• Extracted entries:
============
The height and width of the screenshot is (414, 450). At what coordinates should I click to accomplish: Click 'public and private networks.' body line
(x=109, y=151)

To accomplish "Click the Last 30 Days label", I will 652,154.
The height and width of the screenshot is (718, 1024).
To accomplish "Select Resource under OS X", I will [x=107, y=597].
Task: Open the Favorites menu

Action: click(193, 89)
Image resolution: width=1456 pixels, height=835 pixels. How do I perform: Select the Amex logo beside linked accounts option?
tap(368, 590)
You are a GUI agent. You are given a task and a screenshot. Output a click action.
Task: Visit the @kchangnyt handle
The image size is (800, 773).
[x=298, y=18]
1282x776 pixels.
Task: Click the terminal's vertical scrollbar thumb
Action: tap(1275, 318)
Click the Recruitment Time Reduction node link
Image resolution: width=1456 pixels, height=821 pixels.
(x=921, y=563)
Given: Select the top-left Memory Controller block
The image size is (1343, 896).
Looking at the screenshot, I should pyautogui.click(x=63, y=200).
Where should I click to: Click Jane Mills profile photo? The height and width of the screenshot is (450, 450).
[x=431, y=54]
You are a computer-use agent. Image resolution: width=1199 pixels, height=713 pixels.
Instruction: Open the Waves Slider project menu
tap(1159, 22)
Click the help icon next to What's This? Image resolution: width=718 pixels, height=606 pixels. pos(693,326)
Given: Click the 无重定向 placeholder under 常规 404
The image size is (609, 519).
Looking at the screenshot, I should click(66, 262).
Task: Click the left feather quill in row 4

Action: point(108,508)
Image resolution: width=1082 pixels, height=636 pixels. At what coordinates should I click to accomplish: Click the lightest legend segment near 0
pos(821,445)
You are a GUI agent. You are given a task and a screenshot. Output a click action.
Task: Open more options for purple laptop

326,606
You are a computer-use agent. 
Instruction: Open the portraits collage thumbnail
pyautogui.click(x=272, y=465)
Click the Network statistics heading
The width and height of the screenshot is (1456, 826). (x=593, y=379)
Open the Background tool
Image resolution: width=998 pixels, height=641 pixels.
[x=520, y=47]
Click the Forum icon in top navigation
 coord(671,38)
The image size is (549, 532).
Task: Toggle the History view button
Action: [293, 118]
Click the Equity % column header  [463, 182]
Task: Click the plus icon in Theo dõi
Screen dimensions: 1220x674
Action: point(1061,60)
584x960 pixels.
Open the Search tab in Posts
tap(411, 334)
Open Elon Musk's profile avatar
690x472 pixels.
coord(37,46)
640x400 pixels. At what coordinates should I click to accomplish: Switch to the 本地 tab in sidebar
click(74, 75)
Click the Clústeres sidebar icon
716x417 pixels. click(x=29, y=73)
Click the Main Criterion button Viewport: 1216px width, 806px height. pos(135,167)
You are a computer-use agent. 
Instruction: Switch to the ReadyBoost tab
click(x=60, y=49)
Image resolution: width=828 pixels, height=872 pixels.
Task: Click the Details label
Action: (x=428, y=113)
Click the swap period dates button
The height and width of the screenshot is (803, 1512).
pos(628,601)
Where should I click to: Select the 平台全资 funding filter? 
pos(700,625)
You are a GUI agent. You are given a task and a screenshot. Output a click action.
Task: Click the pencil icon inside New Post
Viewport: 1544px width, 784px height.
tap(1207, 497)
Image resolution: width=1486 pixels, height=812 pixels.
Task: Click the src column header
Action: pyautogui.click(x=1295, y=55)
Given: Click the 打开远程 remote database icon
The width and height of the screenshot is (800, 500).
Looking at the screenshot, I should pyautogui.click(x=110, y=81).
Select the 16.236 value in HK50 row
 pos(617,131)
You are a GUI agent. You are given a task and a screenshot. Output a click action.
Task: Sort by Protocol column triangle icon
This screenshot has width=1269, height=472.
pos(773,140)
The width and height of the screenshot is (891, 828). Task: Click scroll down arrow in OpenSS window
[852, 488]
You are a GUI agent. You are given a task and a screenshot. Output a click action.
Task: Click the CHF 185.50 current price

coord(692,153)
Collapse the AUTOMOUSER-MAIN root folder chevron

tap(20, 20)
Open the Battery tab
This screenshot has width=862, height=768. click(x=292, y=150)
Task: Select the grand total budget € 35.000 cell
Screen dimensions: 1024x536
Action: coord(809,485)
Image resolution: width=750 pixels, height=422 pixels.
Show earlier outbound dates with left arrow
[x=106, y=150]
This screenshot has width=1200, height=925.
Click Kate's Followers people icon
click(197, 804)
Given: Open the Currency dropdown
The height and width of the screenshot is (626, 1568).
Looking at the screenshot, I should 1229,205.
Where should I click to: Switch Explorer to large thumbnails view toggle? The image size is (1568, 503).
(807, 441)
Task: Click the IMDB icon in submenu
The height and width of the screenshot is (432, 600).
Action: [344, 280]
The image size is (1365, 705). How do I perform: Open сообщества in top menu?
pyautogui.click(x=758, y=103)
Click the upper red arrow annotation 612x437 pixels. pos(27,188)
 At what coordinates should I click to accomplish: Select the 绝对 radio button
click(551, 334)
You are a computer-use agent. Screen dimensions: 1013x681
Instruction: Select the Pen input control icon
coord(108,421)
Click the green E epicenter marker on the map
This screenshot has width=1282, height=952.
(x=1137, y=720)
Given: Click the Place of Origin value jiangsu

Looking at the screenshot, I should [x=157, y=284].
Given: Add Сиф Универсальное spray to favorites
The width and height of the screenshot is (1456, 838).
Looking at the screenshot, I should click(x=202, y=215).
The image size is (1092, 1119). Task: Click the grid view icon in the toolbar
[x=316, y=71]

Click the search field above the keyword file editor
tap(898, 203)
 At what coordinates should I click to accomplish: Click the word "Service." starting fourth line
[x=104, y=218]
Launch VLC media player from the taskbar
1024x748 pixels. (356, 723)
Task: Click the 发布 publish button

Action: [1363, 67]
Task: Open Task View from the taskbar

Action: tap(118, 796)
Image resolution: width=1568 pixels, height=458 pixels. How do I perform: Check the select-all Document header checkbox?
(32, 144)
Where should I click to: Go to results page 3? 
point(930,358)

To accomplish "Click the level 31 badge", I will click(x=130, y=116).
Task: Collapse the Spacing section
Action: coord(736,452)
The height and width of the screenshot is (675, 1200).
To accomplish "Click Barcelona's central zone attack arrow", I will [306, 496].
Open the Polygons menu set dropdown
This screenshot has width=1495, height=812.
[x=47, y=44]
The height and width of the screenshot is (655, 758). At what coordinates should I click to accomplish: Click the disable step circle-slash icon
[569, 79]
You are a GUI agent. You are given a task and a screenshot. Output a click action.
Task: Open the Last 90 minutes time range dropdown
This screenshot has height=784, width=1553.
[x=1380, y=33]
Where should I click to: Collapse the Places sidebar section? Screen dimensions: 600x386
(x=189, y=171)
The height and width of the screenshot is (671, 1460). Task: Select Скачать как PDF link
============
What is needed is a copy of every line above in which "Last" appears.

• Finished task:
To accomplish "Click the Last 30 Days label", I will 652,154.
Task: Open the Last 90 minutes time range dropdown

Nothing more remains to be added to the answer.